Download or read book Newspapers, War and Society in the 20th Century written by Siân Nicholas and published by Routledge. This book was released on 2020-06-04 with total page 297 pages. Available in PDF, EPUB and Kindle. Book excerpt: This book offers fresh research and insights into the complex relationship between the press, war, and society in the 20th century, by examining the role of the newspaper press in the period c.1900– 1960, with a particular focus on the Second World War. During the warfare of the 20th century, the mass media were used to sustain domestic morale and promote combatants’ views to an international audience.
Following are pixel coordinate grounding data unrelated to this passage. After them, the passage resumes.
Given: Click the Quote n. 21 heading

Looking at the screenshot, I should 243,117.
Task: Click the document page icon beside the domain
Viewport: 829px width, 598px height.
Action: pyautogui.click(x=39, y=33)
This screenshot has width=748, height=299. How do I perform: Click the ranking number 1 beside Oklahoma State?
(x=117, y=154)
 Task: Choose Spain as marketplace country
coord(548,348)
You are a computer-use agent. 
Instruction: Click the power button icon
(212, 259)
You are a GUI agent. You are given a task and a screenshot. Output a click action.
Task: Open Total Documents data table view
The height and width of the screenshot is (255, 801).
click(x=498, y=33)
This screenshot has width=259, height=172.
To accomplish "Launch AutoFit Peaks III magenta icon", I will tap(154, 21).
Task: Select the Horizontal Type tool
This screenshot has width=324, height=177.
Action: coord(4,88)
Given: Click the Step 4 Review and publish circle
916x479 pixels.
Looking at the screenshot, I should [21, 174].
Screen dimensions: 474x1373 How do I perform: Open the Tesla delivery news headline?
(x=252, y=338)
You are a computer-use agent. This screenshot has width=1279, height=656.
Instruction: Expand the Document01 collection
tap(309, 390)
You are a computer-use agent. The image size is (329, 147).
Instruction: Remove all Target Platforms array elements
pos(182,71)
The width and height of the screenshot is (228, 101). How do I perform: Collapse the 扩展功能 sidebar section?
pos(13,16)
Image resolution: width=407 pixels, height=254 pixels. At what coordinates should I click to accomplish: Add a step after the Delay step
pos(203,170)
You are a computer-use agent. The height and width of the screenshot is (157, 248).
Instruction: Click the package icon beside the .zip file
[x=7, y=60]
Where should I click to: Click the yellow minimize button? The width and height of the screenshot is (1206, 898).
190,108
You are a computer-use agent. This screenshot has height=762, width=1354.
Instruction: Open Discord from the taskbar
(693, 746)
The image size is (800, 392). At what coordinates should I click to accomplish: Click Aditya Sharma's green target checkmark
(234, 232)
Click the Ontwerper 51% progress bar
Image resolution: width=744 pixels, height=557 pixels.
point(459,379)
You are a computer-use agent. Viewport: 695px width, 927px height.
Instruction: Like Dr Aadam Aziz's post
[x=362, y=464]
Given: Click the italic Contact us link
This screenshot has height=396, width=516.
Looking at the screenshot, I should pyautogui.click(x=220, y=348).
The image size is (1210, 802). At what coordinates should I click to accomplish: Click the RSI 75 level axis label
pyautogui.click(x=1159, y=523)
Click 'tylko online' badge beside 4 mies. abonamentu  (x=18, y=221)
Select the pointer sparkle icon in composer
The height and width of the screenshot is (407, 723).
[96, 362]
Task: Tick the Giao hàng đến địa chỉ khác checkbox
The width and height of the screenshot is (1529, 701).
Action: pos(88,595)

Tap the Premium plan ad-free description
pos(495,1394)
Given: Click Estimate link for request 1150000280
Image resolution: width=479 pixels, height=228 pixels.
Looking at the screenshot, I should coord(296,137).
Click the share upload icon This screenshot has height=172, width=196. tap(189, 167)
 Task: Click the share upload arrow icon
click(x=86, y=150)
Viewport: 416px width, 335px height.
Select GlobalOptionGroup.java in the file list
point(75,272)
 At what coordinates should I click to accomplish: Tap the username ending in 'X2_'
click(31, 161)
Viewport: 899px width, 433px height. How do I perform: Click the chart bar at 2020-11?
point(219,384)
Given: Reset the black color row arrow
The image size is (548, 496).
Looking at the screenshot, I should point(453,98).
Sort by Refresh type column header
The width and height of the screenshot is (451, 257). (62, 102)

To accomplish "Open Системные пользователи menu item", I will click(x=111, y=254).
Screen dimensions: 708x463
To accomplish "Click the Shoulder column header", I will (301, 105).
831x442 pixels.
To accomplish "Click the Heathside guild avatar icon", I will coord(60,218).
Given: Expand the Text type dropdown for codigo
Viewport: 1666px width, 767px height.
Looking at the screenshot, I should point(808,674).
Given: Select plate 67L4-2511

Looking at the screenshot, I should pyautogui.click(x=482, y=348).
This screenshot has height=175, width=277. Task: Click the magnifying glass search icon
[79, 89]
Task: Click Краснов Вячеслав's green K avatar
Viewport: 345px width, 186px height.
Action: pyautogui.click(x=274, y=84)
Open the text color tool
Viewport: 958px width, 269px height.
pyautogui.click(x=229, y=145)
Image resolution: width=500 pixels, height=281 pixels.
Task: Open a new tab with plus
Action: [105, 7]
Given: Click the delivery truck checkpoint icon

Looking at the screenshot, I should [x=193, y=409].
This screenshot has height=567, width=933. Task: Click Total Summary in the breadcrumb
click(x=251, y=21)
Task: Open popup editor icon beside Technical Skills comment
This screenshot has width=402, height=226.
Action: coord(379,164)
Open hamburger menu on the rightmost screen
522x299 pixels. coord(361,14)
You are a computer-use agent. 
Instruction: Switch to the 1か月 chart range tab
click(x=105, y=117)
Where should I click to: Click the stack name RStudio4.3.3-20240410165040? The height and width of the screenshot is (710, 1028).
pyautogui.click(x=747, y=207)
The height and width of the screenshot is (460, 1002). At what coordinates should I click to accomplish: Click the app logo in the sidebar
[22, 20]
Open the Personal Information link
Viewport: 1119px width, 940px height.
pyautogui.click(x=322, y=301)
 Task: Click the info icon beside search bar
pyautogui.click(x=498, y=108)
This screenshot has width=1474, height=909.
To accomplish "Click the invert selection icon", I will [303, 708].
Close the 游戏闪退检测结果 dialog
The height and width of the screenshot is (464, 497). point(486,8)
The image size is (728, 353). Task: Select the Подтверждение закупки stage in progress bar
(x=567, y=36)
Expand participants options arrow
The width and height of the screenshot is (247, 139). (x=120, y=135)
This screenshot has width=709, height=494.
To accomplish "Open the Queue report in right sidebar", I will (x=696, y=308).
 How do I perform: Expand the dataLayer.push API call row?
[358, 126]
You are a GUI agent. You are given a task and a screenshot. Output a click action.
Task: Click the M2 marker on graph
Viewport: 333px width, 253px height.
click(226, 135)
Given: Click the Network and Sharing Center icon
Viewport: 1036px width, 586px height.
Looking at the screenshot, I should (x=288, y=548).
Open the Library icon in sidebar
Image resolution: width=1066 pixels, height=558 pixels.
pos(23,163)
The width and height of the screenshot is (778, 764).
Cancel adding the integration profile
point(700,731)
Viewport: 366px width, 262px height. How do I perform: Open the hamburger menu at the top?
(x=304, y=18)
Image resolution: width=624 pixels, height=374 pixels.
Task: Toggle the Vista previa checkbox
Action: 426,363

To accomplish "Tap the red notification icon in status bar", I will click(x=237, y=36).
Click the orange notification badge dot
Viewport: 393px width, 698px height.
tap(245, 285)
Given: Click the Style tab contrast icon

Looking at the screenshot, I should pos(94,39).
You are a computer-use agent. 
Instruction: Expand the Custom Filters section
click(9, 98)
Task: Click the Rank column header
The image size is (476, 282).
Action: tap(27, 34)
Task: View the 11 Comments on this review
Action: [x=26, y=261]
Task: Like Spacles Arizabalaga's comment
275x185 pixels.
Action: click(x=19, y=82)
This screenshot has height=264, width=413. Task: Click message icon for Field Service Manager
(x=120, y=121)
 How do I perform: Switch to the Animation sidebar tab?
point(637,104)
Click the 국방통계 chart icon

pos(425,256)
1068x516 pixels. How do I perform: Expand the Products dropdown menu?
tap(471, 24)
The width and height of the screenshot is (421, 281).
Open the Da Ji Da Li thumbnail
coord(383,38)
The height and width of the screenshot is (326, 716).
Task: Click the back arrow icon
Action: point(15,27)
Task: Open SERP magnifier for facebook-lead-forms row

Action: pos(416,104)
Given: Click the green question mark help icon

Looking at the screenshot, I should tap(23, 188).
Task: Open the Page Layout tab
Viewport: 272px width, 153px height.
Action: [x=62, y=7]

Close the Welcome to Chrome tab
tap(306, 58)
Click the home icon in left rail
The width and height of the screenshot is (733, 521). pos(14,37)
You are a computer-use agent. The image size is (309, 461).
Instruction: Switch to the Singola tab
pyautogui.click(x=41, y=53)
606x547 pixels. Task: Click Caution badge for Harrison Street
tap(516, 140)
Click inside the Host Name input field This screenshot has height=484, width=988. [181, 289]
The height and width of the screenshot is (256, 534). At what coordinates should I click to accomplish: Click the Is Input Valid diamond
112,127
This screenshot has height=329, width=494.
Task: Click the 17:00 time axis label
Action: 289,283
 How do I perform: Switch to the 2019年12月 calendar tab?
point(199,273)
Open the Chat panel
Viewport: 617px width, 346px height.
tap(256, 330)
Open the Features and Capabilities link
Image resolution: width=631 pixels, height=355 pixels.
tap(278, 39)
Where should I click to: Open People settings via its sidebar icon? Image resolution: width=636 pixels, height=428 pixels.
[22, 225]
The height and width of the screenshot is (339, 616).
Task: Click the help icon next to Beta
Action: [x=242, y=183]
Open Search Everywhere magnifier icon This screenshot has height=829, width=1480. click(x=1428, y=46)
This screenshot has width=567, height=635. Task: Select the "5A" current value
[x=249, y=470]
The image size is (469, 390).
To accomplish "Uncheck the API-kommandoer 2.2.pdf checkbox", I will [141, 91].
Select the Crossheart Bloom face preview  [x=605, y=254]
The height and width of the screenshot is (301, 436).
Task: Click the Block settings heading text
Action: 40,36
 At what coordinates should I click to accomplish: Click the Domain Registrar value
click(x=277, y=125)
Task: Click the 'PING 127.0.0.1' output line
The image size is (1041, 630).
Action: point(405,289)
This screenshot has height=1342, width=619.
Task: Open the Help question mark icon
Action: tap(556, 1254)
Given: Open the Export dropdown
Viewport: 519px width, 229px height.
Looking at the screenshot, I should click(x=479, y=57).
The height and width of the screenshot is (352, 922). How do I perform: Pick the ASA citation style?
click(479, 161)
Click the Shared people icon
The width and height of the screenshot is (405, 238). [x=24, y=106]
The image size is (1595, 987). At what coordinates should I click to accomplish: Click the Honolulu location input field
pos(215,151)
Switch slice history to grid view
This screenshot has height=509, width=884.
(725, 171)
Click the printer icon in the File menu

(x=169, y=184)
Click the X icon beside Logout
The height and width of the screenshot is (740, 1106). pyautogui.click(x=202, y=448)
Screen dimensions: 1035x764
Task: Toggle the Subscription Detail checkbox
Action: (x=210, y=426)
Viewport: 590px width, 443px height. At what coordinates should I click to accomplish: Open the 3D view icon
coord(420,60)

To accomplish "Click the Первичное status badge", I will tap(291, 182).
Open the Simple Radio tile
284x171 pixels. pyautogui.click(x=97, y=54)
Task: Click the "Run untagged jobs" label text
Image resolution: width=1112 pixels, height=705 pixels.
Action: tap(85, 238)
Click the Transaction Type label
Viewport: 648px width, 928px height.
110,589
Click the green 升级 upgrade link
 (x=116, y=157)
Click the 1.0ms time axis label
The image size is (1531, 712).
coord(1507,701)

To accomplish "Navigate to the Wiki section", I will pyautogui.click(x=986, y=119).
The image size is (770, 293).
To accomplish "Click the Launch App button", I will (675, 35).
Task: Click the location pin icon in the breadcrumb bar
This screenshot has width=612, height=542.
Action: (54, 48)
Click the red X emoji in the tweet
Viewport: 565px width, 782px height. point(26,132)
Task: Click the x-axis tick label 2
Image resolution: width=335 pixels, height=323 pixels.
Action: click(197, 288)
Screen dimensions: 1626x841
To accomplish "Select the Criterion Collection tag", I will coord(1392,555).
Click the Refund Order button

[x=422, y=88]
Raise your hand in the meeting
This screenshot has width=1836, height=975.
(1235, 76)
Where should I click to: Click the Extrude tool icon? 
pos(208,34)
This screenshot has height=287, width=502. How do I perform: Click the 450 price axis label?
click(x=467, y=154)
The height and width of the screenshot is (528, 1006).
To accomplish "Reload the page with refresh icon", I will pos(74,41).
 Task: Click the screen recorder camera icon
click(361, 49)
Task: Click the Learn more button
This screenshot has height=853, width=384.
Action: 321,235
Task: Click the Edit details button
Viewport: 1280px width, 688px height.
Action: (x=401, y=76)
Topics covered in this book include British newspaper cartoonists’ coverage of the Russo- Japanese War, the role of the French press in Anglo- French diplomacy in the 1930s, Irish press coverage of Dunkirk and D- Day, government censorship of the press in wartime Portugal, the reporting of American troops in North Africa, and how the Greek press became the focus of British government propaganda in the 1940s. Particular attention is given to the role of the British press in the Second World War: its coverage of evacuation, popular politics, and D- Day; the war as seen through commercial press advertising; the wartime Daily Mirror; and Fleet Street’s role as a ‘national’ press in wartime. This book explores how— and why— newspapers have presented wars to their readers, and the importance of the press as an agent of social and political power in an age of conflict. This book was originally published as a special issue of Media History.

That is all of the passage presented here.